SET PROBLEM — Copy the records verbatim, from their start through the line containing "click(212, 71)", inclusive.

DATA IN THIS EXERCISE —
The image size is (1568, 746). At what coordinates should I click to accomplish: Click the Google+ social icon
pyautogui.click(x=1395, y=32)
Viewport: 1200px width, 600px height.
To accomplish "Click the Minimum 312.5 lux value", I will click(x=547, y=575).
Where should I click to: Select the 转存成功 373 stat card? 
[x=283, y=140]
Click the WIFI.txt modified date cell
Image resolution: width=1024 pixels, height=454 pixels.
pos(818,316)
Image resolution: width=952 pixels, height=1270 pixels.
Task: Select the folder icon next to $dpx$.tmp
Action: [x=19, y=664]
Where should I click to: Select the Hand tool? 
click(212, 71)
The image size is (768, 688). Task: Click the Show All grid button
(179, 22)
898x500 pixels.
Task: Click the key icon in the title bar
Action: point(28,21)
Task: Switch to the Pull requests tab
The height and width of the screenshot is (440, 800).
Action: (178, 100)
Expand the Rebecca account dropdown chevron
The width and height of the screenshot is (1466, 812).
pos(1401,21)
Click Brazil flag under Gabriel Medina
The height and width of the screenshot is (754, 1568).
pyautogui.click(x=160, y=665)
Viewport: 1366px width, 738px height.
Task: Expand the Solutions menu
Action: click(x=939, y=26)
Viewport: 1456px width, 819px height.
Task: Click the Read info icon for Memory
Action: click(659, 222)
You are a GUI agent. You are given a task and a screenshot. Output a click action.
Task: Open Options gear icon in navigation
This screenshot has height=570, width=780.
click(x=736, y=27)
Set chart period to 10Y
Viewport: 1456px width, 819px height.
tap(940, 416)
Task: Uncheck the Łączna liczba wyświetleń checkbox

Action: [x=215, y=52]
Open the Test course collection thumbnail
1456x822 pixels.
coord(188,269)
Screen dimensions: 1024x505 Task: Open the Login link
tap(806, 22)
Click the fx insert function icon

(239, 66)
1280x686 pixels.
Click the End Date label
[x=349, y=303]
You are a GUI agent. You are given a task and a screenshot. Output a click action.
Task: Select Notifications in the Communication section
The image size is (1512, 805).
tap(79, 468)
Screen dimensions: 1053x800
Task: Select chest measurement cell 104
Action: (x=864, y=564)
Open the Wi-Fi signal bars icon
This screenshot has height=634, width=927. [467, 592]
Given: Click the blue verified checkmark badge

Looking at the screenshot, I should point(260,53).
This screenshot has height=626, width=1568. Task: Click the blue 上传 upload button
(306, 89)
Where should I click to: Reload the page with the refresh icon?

COMPLETED EXERCISE —
The image size is (1568, 746). At what coordinates should I click to accomplish: Click the Google+ social icon
pyautogui.click(x=1395, y=32)
Viewport: 1200px width, 600px height.
To accomplish "Click the Minimum 312.5 lux value", I will click(x=547, y=575).
Where should I click to: Select the 转存成功 373 stat card? 
[x=283, y=140]
Click the WIFI.txt modified date cell
Image resolution: width=1024 pixels, height=454 pixels.
pos(818,316)
Image resolution: width=952 pixels, height=1270 pixels.
Task: Select the folder icon next to $dpx$.tmp
Action: [x=19, y=664]
Where should I click to: Select the Hand tool? 
click(212, 71)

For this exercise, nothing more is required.